After You’ve Completed the 2-Minute Guided Session Please Share Your Experience Below:
How did you feel after the practice? Did you notice any shifts in your body, mind or emotions? Was there anything surprising or challenging about it?
Some of the Benefits of This 2-Minute Dirga Pranayama Practice:
Breath Optimization: Dirga Pranayama engages your entire respiratory system, allowing you to fully utilize your lung capacity. By consciously breathing to your full capacity you improve the efficiency of your breath. This lays the foundation for other practices.
Grounding & Centering: This practice helps anchor you to the present moment by connecting you with your body and breath. The deep, intentional breathing pattern calms the nervous system, alleviating stress helping you feel centered and grounded.
Preparing for Meditation: Dirga Pranayama naturally shifts your mind into a state of relaxation and focus, making it an ideal precursor to meditation. By calming mental chatter it sets the stage for deeper mindfulness and spiritual insight.
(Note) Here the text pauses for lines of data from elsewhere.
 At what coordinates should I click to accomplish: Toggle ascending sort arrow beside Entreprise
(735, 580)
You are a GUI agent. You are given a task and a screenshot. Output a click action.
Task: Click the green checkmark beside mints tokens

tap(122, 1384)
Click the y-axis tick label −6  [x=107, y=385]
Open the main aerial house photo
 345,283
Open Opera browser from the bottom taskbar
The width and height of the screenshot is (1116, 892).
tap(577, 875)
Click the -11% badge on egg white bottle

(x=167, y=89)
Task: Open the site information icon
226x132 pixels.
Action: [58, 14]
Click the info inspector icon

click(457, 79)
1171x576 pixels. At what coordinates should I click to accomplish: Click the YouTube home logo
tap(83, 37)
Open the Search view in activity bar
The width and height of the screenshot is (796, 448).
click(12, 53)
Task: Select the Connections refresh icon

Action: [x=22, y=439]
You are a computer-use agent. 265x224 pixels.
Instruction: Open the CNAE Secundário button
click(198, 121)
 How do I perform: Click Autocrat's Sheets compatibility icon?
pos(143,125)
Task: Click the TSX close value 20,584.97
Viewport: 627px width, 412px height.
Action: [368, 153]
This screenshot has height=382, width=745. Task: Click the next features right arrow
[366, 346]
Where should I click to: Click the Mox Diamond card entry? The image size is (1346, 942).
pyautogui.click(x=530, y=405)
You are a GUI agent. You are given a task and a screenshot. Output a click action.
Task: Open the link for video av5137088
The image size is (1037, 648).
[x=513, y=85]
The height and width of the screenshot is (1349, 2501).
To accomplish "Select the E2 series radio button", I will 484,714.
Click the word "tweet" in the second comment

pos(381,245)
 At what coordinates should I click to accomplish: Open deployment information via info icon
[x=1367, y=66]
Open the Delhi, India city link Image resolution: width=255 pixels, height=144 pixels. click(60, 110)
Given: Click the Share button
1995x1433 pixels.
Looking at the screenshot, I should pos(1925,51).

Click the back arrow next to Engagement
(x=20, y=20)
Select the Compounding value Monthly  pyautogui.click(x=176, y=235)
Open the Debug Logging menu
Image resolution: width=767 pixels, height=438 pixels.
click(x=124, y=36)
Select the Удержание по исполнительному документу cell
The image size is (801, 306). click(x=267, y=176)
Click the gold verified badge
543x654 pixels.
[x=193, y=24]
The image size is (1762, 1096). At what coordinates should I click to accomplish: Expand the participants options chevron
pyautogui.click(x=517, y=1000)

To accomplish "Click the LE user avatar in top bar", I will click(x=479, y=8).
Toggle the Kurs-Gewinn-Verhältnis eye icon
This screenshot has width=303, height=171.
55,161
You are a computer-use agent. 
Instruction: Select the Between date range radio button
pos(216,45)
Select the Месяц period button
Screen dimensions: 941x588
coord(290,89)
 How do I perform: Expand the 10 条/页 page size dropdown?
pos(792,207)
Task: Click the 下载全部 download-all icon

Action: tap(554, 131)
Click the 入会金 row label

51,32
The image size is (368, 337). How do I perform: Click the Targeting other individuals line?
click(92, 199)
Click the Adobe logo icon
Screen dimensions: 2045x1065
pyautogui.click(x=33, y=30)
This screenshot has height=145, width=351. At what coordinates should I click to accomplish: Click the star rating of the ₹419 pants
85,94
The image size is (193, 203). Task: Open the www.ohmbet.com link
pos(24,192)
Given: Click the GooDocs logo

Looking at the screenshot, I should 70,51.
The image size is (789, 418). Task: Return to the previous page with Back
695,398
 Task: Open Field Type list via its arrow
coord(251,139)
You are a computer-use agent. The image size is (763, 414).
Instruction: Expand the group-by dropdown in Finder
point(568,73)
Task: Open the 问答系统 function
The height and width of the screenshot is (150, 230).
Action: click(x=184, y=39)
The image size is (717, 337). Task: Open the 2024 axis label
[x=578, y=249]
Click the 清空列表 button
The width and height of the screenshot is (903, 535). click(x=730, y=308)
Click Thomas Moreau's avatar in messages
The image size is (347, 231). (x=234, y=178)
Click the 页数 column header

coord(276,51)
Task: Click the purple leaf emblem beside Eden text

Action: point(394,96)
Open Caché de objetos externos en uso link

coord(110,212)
Important Note: Before Doing Any Breath Practice
While Dirga Pranayama is safe and accessible for most people, here are a few considerations to keep in mind:
Take it slow: If at any point you feel too lightheaded or uncomfortable, return to your natural breath and rest.
Contraindications: This practice may not be suitable if you’re pregnant, have severe anxiety, recently had surgery or have a serious respiratory condition. Please consult your healthcare provider if you’re unsure.
Safety reminder: Avoid practicing while driving or near water. Box Breathing is best done in a calm, quiet environment where you can fully relax.
A Few Tips for the Best Experience
If you’re open to it, I encourage you to try this practice more than once—preferably for a few days in a row—to experience its deeper benefits.
For the most immersive experience, try playing the video full-screen on a computer, laptop, or even a TV using AirPlay or another casting tool. If that’s not convenient, feel free to use whichever device is easiest for you.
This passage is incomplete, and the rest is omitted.